Reading text:
Content starts
Nazi propaganda on the eve of the Nazi seizure of power in 1933 emphasized the manner in which the Jews poisoned the mind and “soul” of the German people. Historians attribute this to the overwhelming presence of the small German Jewish population in the arts, politics, press, and economy; absent from the standard list, however, is the accusation that Jews contributed to Germany’s decline through the dissemination of narcotics, “the greatest toxic effect which was alien to the country and the race.”
The antisemitic association of the spread of drugs with Jews merged into a “a single toxic or epidemiological unit that menaced Germany.” Once Hitler — who ended his life, Ohler notes, as an addict in the throes of withdrawal — rose to power, narcotics were forbidden for personal use in Nazi Germany, but journalist and author Norman Ohler exposes the hypocrisy of the Nazi propaganda machine inasmuch as narcotics became a staple of German life, ranging from Hitler’s injections of Eukadol (a cousin of Heroin) by his private physician, Theodore Morell, to the use of Pervitin by the German army.
Content ends
(Excerpts from a dataset)
Content starts
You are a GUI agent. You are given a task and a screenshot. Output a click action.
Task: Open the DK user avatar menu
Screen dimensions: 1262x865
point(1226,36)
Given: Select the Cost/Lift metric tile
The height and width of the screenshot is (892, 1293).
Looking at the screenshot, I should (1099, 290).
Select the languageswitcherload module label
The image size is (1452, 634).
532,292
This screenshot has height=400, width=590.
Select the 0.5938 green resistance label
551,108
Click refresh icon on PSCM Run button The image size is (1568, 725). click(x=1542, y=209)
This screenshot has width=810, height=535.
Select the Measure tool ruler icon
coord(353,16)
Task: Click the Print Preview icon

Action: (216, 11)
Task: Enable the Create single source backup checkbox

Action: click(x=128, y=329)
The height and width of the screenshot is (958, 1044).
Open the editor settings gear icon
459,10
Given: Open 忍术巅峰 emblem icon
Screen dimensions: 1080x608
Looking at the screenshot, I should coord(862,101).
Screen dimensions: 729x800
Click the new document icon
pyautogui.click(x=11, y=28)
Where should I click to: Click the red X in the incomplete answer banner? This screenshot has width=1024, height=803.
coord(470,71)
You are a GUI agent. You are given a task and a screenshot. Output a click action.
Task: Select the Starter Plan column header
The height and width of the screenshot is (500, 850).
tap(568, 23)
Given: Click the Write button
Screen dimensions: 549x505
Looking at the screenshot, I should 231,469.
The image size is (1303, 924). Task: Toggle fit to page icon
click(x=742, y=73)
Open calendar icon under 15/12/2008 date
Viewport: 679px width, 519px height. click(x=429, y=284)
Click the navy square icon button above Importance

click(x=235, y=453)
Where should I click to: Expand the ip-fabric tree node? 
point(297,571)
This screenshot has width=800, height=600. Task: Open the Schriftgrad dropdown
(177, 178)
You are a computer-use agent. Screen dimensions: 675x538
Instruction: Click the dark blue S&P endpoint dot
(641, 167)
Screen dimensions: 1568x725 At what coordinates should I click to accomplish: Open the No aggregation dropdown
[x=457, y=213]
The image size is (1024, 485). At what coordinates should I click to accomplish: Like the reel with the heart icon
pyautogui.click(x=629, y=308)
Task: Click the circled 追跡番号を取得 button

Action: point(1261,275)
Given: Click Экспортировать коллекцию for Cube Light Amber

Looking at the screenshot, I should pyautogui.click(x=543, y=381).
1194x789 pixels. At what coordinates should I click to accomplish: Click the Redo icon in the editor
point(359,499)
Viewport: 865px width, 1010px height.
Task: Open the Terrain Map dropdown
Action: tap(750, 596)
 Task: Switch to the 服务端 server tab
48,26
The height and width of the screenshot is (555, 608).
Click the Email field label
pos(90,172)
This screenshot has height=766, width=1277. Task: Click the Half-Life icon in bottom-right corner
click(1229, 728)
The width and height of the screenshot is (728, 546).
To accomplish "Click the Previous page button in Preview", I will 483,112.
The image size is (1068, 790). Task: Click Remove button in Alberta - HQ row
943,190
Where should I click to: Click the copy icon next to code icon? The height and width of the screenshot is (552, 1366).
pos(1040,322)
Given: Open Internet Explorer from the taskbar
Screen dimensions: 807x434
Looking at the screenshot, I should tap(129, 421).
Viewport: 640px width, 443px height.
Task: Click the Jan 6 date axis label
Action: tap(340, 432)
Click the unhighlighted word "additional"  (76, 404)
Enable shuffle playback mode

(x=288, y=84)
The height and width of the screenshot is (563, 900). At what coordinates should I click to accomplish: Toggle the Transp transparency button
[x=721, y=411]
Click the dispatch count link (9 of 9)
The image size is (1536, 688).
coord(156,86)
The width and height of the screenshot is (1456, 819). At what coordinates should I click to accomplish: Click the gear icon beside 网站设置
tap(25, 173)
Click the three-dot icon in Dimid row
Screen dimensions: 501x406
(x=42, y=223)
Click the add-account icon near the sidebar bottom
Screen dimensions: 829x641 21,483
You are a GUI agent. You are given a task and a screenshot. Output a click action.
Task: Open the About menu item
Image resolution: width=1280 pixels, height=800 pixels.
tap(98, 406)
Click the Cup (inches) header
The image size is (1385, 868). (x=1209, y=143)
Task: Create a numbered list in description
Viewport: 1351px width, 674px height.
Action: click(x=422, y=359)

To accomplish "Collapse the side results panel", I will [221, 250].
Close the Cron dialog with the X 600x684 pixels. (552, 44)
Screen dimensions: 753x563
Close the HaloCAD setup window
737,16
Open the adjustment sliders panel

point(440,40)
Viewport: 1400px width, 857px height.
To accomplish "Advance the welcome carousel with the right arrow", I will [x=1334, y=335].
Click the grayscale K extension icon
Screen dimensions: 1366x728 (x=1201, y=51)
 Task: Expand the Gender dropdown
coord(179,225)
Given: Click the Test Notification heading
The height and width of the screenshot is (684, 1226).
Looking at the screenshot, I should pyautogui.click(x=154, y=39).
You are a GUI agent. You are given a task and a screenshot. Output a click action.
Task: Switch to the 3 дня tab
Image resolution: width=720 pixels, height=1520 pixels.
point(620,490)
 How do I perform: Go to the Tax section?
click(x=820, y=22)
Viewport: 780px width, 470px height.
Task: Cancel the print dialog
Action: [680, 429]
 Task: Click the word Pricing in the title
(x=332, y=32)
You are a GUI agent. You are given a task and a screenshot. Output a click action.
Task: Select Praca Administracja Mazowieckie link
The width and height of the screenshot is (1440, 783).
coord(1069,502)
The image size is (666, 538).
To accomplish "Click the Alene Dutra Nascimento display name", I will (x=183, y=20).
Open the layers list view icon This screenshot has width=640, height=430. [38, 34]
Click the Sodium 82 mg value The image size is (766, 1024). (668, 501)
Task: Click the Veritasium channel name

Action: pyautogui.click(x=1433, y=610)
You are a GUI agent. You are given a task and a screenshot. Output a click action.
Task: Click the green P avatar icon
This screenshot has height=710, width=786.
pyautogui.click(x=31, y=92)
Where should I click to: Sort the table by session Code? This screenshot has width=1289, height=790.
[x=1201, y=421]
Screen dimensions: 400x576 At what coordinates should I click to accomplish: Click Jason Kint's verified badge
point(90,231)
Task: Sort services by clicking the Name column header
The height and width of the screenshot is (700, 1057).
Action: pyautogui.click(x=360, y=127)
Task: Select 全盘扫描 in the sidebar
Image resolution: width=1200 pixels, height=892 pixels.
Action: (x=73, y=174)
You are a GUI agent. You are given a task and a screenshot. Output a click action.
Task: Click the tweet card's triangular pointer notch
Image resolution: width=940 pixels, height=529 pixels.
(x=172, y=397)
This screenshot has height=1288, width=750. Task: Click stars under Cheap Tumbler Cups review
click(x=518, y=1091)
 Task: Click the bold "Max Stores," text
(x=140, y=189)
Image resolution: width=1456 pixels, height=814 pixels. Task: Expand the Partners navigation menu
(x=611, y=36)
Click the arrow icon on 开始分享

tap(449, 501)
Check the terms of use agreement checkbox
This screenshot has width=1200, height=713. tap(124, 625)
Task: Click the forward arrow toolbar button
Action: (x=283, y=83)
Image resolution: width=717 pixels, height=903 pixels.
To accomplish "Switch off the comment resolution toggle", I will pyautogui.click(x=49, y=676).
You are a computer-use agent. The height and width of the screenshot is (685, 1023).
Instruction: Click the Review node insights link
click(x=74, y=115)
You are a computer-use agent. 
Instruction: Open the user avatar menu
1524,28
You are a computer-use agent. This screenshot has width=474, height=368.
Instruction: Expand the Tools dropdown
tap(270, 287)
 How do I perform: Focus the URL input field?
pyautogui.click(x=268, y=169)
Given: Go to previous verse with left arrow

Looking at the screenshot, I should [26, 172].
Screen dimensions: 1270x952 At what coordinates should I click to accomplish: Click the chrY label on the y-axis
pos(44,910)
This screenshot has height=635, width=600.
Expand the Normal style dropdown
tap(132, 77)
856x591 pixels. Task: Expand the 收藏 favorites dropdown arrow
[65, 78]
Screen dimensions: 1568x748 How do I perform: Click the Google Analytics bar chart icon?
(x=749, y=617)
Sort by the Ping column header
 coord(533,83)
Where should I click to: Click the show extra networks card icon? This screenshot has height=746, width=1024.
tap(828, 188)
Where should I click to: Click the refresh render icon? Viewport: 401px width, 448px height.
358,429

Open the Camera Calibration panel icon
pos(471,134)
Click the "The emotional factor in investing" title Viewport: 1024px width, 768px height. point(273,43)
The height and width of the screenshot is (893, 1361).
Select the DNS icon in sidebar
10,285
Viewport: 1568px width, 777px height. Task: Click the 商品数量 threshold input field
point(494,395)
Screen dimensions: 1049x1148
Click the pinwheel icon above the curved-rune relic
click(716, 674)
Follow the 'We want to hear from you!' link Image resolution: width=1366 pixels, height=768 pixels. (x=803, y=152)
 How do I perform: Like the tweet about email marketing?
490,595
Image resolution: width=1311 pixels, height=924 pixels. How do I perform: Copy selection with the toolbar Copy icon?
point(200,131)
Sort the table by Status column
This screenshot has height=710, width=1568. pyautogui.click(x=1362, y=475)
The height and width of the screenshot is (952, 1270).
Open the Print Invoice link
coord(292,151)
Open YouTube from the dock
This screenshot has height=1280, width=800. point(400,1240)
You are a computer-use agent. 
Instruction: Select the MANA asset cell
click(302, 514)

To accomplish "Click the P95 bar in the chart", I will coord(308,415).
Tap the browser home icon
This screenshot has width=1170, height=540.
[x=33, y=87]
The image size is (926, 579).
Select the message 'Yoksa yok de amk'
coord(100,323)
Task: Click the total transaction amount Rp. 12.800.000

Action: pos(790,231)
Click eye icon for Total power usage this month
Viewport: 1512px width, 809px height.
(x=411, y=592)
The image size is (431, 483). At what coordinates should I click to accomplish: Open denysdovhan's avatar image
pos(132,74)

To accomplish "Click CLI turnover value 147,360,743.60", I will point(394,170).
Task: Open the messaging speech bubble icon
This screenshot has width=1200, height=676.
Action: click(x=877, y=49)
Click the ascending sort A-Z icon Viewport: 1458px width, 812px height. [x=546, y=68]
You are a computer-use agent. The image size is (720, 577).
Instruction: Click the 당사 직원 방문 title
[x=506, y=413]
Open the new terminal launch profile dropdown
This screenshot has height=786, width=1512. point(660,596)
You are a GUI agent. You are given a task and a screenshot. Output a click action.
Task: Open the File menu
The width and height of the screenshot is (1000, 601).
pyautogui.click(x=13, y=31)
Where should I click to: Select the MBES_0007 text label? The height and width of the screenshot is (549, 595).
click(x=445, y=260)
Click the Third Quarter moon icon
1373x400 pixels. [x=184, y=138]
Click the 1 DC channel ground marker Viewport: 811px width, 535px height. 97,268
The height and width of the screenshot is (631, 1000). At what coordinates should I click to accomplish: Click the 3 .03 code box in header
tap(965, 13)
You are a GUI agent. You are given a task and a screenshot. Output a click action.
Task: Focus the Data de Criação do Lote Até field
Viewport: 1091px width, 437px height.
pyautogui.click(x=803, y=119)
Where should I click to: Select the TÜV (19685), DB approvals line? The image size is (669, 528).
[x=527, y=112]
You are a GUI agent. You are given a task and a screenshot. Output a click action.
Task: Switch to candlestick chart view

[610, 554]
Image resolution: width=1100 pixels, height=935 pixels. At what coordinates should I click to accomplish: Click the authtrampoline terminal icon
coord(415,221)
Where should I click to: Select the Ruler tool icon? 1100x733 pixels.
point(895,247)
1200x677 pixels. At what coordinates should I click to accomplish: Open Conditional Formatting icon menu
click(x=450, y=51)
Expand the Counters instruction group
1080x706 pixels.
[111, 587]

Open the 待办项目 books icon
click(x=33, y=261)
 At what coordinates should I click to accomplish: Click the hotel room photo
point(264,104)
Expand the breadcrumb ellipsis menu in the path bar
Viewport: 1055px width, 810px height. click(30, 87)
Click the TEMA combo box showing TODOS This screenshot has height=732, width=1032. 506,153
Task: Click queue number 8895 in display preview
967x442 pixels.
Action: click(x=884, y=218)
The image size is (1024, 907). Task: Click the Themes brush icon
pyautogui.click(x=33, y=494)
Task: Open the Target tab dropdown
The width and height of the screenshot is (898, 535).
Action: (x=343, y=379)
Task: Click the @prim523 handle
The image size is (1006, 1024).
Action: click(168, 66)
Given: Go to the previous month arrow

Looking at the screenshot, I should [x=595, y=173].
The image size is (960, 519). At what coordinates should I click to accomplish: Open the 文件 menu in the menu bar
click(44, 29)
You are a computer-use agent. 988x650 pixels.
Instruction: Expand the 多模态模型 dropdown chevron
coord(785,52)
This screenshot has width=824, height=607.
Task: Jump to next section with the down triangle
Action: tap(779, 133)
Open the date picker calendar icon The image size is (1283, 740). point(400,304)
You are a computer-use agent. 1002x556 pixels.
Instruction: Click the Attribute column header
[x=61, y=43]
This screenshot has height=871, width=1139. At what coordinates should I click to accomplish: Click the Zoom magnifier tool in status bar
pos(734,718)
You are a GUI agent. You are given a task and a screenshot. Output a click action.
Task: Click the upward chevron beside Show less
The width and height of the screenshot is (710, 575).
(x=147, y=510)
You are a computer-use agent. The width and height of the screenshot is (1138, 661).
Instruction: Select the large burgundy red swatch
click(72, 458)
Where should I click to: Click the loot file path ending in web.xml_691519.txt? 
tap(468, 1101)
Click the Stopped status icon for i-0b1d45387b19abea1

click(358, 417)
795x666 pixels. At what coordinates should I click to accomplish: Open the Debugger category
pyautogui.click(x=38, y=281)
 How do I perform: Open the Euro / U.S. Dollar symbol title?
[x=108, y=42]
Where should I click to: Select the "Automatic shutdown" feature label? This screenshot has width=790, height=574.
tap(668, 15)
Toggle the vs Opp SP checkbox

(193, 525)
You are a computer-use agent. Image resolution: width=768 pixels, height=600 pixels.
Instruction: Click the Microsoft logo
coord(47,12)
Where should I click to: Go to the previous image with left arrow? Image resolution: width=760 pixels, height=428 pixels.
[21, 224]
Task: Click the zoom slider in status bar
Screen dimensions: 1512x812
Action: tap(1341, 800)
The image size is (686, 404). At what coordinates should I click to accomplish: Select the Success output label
Content ends
Requirement 1:
In the passage on Nazi Germany and narcotics, what did Theodore Morell inject Hitler with?
Requirement 2:
Write the next paragraph of the passage on Nazi Germany and narcotics, picking up after its final sentence.
The data above are separate from the passage on Nazi Germany and narcotics.

Task answer 1:
Eukadol, a cousin of heroin.

Task answer 2:
Among the many interesting sections of Ohler’s book is his discussion of Pervitin and its uses by Germans in World War II. One of the side effects of the drug was that it allowed soldiers to fight tirelessly — for more than 48 hours without sleep. In the German’s invasion of Poland, “which led to the deaths of 100,000 Polish soldiers, and by the end of the year, 60,000 Polish citizens, the drug helped the aggressors to work without any sign of tiredness until the end of the mission… it provided that extra portion which made everything that much easier.”
Ohler also includes a chapter on the Nazi use of slave labor in Sachenhausen, where experiments were conducted on prisoners to explore how drugs might increase endurance of the Wehrmacht in battle. (The “medical” experiments at Auschwitz, by contrast, focused on brainwashing and consciousness control.) Although it is known thatEinsatzgruppen, the Wehrmacht, and Germany’s Eastern European helpers used alcohol to fortify themselves for the operations of the “Holocaust by bullets,” the use of drugs in the murder of European Jewry unfortunately remains largely unexplored.
While drugs alone cannot explain Germany’s early successes in World War II, Ohler makes an important case for the importance of the exploration of this subject toward a more complete historical understanding of the Third Reich and the Holocaust.